Negatively chirped laser enables nonlinear excitation and nanoprocessing with sub-20-fs pulses

It has long been considered that the advantages emerging from employing chirp pre-compensation in nonlinear microscopy were overweighed by the complexity of prism- or grating-based compressors. These concerns were refuted with the advent of dispersive-mirrors-based compressors that are compact, user-friendly and sufficiently accurate to support sub-20-fs pulse delivery. Recent advances in the design of dispersive multilayer mirrors resulted in improved bandwidth (covering now as much as half of the gain bandwidth of Ti:Sapphire) and increased dispersion per bounce (one reflection off a state-of-the-art dispersive mirror pre-compensates the dispersion corresponding to >10mm of glass). The compressor built with these mirrors is sufficiently compact to be integrated in the housing of a sub-12-fs Ti:Sapphire oscillator. A complete scanning nonlinear microscope (FemtOgene, JenLab GmbH) equipped with highly-dispersive, large-NA objectives (Zeiss EC Plan-Neofluoar 40x/1.3, Plan-Neofluar 63x/1,25 Oil) was directly seeded with this negatively chirped laser. The pulse duration was measured at the focus of the objectives by inserting a scanning autocorrelator in the beam path between the laser and the microscope and recording the second order interferometric autocorrelation traces with the detector integrated in the microscope.
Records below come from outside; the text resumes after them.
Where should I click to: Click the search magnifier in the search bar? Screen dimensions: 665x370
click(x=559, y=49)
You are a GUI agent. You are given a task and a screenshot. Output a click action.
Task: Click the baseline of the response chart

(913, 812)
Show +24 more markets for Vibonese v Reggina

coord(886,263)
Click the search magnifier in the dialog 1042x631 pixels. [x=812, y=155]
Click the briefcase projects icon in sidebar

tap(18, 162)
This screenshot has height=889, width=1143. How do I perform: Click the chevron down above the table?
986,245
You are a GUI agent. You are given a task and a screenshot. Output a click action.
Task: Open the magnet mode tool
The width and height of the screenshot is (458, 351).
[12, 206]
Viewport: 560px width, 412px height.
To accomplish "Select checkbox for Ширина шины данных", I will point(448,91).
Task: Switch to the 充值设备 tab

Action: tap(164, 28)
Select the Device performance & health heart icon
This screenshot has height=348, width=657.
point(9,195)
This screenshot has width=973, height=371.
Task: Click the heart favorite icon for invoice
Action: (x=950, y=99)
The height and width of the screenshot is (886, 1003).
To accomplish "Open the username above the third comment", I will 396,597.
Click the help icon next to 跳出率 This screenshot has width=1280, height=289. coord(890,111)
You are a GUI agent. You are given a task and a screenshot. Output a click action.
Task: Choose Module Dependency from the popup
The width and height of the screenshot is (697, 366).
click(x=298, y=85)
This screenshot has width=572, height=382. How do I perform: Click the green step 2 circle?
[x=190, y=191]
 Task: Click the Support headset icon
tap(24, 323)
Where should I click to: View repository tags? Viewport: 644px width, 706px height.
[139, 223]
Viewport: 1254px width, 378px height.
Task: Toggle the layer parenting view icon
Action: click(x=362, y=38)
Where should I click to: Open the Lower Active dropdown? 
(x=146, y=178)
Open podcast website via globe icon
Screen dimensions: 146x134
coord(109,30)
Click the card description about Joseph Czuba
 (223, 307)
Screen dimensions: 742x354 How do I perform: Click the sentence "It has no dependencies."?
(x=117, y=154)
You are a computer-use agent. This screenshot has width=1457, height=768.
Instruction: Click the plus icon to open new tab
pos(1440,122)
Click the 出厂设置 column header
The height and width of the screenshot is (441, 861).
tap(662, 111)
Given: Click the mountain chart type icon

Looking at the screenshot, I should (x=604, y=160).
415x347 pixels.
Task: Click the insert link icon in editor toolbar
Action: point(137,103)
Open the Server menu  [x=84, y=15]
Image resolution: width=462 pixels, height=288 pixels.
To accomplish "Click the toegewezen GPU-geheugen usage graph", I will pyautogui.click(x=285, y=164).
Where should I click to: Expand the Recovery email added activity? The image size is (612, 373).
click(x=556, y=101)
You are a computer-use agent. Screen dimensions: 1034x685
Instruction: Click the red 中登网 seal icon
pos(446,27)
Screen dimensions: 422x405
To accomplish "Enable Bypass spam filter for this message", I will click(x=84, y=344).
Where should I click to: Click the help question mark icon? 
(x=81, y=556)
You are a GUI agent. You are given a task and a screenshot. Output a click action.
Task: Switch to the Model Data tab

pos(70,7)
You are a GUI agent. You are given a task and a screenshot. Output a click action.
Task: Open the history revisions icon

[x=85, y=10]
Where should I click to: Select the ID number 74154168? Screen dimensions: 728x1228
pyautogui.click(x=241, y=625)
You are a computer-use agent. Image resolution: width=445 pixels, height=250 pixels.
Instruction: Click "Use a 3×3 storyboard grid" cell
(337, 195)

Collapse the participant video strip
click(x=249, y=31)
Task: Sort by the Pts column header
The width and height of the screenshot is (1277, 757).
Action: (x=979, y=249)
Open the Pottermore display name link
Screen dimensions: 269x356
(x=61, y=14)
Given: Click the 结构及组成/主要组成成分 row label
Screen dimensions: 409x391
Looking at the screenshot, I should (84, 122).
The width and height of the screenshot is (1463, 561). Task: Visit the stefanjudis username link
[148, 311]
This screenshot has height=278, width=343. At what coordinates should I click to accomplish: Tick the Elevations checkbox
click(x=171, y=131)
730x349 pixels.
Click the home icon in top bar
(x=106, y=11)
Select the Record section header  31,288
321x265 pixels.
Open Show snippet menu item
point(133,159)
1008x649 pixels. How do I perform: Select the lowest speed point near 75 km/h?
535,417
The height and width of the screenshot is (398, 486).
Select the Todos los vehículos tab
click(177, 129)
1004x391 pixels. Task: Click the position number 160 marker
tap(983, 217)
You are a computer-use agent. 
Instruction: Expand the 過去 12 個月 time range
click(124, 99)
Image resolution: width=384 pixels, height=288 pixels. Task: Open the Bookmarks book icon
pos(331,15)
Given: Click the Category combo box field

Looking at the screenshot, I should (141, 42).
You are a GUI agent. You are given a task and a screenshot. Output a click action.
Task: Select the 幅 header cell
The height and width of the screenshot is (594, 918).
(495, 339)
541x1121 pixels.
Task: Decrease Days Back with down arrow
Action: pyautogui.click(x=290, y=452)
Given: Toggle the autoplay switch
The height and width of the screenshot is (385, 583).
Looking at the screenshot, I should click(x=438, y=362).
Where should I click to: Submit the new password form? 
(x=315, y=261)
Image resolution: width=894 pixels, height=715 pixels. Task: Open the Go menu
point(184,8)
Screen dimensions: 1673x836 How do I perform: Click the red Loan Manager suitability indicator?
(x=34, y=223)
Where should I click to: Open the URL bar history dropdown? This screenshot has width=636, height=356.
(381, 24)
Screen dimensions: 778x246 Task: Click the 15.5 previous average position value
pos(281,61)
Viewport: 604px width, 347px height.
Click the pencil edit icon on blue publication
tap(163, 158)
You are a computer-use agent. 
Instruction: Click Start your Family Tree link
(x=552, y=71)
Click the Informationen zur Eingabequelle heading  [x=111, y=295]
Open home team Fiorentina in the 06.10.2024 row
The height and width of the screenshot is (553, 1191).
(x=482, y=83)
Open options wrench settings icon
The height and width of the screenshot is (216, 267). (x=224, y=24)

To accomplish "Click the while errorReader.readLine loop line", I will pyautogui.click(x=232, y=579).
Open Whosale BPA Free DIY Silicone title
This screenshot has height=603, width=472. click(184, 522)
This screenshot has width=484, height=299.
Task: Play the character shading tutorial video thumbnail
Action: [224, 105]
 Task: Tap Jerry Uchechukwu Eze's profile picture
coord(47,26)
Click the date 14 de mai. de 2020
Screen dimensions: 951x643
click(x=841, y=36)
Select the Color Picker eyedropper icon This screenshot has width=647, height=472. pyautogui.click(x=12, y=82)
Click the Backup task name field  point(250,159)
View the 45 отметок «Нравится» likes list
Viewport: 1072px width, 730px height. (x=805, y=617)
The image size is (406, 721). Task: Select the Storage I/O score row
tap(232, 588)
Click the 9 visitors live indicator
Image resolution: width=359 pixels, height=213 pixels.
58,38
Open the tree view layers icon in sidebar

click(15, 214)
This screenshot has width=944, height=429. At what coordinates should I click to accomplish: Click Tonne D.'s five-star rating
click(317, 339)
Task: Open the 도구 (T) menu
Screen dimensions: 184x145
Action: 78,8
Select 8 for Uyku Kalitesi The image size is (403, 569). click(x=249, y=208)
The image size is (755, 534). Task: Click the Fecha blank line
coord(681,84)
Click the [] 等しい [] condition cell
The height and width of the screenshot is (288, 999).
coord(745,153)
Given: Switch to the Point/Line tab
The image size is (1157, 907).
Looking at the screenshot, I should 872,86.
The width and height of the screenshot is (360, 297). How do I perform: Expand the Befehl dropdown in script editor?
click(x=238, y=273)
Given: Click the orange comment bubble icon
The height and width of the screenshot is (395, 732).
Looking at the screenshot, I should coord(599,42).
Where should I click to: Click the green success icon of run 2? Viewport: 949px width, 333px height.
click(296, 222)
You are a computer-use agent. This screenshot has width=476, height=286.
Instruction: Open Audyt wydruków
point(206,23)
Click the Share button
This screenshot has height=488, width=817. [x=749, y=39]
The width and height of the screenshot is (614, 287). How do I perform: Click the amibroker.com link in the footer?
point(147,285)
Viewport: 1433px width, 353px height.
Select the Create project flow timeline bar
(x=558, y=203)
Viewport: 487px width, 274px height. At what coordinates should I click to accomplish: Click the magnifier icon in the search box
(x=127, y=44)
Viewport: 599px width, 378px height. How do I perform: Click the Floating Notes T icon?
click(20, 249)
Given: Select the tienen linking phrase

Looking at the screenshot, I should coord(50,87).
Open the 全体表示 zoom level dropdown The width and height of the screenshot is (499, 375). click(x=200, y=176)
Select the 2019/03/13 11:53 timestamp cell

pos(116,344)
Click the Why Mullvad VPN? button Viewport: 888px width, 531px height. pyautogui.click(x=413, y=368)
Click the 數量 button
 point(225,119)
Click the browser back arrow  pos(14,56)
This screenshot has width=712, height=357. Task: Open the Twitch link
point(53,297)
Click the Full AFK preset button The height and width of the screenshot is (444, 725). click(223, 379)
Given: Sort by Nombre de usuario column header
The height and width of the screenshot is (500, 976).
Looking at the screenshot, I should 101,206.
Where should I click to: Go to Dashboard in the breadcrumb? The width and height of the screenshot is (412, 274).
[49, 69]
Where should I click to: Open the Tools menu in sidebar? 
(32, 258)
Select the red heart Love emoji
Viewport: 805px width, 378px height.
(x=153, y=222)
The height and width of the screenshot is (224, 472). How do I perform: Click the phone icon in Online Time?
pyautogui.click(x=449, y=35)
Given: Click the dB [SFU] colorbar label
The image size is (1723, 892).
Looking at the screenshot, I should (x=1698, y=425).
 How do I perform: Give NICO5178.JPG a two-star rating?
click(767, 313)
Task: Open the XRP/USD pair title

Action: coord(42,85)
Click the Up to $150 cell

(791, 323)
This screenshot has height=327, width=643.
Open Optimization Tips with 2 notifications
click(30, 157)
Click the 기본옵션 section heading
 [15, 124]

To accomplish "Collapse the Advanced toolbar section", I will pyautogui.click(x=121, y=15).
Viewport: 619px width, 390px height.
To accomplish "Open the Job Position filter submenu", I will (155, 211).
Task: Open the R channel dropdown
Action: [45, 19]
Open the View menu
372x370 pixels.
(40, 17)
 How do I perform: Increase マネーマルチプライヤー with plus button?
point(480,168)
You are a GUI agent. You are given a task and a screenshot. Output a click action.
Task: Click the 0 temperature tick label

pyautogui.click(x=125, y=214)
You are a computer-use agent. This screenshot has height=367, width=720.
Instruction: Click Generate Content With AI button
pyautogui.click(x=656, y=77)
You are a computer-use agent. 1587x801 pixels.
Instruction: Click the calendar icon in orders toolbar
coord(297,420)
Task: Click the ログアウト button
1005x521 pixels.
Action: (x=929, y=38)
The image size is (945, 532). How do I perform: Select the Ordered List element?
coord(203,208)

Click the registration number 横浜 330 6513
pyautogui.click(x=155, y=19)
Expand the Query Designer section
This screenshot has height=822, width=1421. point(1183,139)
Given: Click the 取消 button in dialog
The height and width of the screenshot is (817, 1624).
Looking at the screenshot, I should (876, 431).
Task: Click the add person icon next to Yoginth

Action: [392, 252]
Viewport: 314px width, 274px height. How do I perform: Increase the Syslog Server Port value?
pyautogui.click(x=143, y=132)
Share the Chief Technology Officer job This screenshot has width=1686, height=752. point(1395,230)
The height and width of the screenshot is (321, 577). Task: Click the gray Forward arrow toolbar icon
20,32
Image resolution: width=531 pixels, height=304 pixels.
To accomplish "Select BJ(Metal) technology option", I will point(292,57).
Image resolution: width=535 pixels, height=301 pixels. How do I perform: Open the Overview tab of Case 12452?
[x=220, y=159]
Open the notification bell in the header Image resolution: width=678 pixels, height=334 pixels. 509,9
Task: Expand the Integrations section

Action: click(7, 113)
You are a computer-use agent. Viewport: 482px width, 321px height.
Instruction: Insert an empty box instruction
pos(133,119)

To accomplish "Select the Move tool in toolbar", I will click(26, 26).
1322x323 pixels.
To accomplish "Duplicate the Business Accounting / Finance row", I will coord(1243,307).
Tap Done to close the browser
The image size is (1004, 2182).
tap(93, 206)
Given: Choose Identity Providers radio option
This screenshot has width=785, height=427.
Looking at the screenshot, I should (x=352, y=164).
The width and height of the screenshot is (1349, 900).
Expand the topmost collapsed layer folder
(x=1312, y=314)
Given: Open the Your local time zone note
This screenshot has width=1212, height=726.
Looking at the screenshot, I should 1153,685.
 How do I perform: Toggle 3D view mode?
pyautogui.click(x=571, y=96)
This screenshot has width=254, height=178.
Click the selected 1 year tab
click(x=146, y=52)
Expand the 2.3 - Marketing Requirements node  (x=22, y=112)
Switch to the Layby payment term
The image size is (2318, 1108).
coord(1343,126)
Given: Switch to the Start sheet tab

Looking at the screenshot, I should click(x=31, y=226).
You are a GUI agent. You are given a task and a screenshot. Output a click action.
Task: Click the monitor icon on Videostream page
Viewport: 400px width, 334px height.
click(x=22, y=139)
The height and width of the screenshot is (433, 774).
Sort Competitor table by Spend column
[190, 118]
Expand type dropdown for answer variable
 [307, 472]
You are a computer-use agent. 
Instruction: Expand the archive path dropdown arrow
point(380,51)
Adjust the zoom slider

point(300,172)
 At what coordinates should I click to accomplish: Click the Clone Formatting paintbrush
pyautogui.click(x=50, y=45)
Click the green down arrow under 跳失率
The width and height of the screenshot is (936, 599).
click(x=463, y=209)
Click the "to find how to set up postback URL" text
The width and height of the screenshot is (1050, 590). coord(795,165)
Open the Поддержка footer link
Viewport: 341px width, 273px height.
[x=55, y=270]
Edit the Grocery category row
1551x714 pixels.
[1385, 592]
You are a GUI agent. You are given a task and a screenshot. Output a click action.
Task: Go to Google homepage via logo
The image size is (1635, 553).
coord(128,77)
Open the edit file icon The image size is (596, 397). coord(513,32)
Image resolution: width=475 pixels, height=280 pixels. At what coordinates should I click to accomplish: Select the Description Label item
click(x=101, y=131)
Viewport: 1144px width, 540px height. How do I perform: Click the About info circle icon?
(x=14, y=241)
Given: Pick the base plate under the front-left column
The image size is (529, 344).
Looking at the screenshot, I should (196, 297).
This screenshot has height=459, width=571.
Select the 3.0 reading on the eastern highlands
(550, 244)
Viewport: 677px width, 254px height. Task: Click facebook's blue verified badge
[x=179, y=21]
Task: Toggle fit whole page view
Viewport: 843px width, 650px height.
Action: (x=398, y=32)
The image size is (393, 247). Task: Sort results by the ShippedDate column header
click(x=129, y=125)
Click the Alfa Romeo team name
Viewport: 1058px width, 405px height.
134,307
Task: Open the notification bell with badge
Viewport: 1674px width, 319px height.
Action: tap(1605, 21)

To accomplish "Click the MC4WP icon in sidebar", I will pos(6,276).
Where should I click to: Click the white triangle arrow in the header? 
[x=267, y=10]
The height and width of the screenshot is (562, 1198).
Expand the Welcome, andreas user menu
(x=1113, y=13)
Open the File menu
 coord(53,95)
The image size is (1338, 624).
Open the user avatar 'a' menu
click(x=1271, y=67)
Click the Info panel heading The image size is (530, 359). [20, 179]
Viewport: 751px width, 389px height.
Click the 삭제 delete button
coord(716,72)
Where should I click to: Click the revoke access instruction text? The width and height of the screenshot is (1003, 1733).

Pulse durations <20fs were measured with both objectives. The system has been applied for two-photon imaging, transfection and optical manipulation of stem cells. Here we report on the successful transfection of human stem cells by transient optoporation of the cell membrane with a low mean power of < 7 mW and a short μs beam dwell time. Optically transfected cells were able to reproduce. The daughter cell expressed also green fluorescent proteins (GFP) indicating the successful modification of the cellular DNA.